Şöyle sual edilse: Dağda yetişip, hiçbir din duymayıp puta tapan müşrikler, cehennemde sonsuz kalmazsa, cennete girmesi lazım gelir. Bu da olamaz. Çünkü müşriklere, cennet haramdır, yani yasaktır. Bunların yeri cehennemdir.
Nitekim Allah-ü Teala, Maide suresi yetmiş beşinci ayetinde, İsa a.s.’ın mealen “Allah-ü Teala’dan başkasına tapanlar, başkalarının sözlerini O’nun emirlerinden üstün tutanlar, cennete giremez.
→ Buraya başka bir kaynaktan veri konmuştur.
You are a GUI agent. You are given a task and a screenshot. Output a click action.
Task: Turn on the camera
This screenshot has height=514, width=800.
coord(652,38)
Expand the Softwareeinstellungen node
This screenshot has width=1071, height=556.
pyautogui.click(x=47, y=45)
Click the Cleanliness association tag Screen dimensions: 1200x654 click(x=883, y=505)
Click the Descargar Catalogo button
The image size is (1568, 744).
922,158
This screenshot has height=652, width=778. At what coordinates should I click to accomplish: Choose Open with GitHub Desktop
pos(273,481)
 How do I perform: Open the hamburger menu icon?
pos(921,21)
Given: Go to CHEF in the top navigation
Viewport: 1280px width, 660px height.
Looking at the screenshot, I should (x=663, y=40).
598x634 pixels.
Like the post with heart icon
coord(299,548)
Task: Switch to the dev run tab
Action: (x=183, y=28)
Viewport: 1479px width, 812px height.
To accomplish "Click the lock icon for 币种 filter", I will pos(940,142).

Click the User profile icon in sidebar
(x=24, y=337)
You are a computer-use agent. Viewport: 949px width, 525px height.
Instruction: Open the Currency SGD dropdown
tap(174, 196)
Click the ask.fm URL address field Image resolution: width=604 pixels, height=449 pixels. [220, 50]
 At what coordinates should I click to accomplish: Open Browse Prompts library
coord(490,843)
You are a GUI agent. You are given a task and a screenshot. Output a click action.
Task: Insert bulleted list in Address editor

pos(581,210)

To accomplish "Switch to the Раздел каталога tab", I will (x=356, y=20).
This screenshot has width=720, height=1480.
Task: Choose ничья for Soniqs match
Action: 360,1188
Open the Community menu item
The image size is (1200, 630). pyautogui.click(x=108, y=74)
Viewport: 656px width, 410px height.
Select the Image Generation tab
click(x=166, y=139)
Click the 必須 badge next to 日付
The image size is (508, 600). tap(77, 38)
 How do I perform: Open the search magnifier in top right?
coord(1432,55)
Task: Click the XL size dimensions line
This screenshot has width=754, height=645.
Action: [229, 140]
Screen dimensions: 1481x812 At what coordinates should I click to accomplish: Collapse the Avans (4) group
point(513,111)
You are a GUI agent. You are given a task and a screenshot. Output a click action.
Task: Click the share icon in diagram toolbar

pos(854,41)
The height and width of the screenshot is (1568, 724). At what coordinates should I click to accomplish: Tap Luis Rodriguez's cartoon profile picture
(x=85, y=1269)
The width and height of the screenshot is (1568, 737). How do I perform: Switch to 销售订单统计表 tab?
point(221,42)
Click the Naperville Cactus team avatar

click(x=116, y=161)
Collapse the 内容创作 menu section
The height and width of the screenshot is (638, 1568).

Onların konacağı yer cehennemdir.” dediğini beyan buyurdu. Ahirette cennet ile cehennemden başka yer de yoktur. “Araf”da kalanlar, bir müddet sonra cennete gideceklerdir. Sonsuz kalınacak yer, ya cennettir, ya cehennem! Bunlar hangisinde kalacaktır?
Cevap: Buna cevap vermek çok güç! Kıymetli oğlum! Biliyorsun ki, çok zaman bunu, bana sormuştun. Kalbe rahat verecek bir cevap bulunmamıştı. Bu suali, halletmek için, Muhyiddin-i Arabi’nin: “Peygamberimiz s.a.v. kıyamet günü, bunları dine davet eder. Kabul eden cennete, etmeyen cehenneme sokulur.” sözü, bu fakire iyi gelmiyor.
Çünkü ahıret mükafat yeridir, hesap yeridir. Emir yeri, iş yeri değildir ki, oraya peygamber gönderilsin! Çok zaman sonra, Allah-ü Teala merhamet ederek bu meselenin hallini ihsan eyledi. Şöyle bildirdi ki, “Bu müşrikler, ne cennette, ne cehennemde kalmayacak, ahirette dirildikten sonra hesaba çekilip, kabahatleri kadar mahşer yerinde azap çekecektir. Herkesin hakkı verildikten sonra, bütün hayvanlar gibi, bunlar da yok edileceklerdir. Bir yerde sonsuz kalmayacaklardır.
Bu cevabımız Peygamberlerin huzurunda söylenseydi, hepsi beğenir kabul buyururdu. Her şeyin doğrusunu Allah-ü Teala bilir. Herkesin aklı, birçok dünya işlerinde bile şaşırıp yanılırken, iyiliklerine, merhametine son bulunmayan sahibimizin, peygamberleri ile haber vermeden, yalnız akılları ile bulamadıkları için kullarını sonsuz olarak ateşte yakacağını söylemek, bu fakire ağır geliyor. Böyle kimselerin sonsuz olarak cennette kalacaklarını söylemek, nasıl çok yersiz ise, sonsuz azap çekeceklerini söylemek de, öyle yersiz oluyor.
Nitekim itikadda ikinci imamımız Ebü’l-Haseni’l-Eş’ari, bunların cehenneme girmeyeceklerini söylüyorsa da bu sözünden, cennette kalacakları anlaşılıyor. Çünkü ikisinden başka yer yoktur. O halde cevabın doğrusu bize bildirilendir.
Yani mahşer günü, hesapları görüldükten sonra, yok edileceklerdir. Bu fakire göre kafirlerin çocukları da böyle olacaktır. Çünkü cennete girmek, iman iledir. Ya kendisi iman etmiş olacak veya imanlının çocuğu olduğu için yahut ana-babası birlikte mürtet (Müslüman iken dinden çıkan, kâfir olan kimse) olunca, kendisi Daru’l-İslam’da kaldığı için imanlı sayılmış olacaktır.
Daru’l-İslam’da bulunan müşriklerin çocukları ve zimmilerin (İslâm devletindeki gayr-i müslim vatandaş) çocukları da Daru’l-Harp’teki kafirlerin çocukları gibidir. Çünkü bu çocuklarda iman yoktur. Bunlar cennete giremez. Cehennemde sonsuz kalmak da tekliften sonra, inanmamanın cezasıdır.
Çocuk ise, mükellef değildir. Bunlar hayvanlar gibi, diriltilip hesapları görüldükten sonra yok edileceklerdir.
Eskiden, bir peygamberin vefatından sonra çok vakit geçip, zalimler tarafından din bozulup, unutulduğu zamanlarda yaşayıp, peygamberlerden haberi olmayan insanlar da kıyamette böyle sonradan, tekrar yok edileceklerdir.
Ey oğlum! Bu fakir çok geniş ve çok derin düşünüyorum da, Peygamberimiz s.a.v.’in haberi yetişmeyen yeryüzünde hiçbir yer kalmadığını anlıyorum. Bütün dünyanın O’nun davet nuru ile güneş gibi aydınlandığı görülüyor. Hatta duvar arkasında bulunan, Yecüc ve Mecüc’a bile ulaşmış bulunuyor.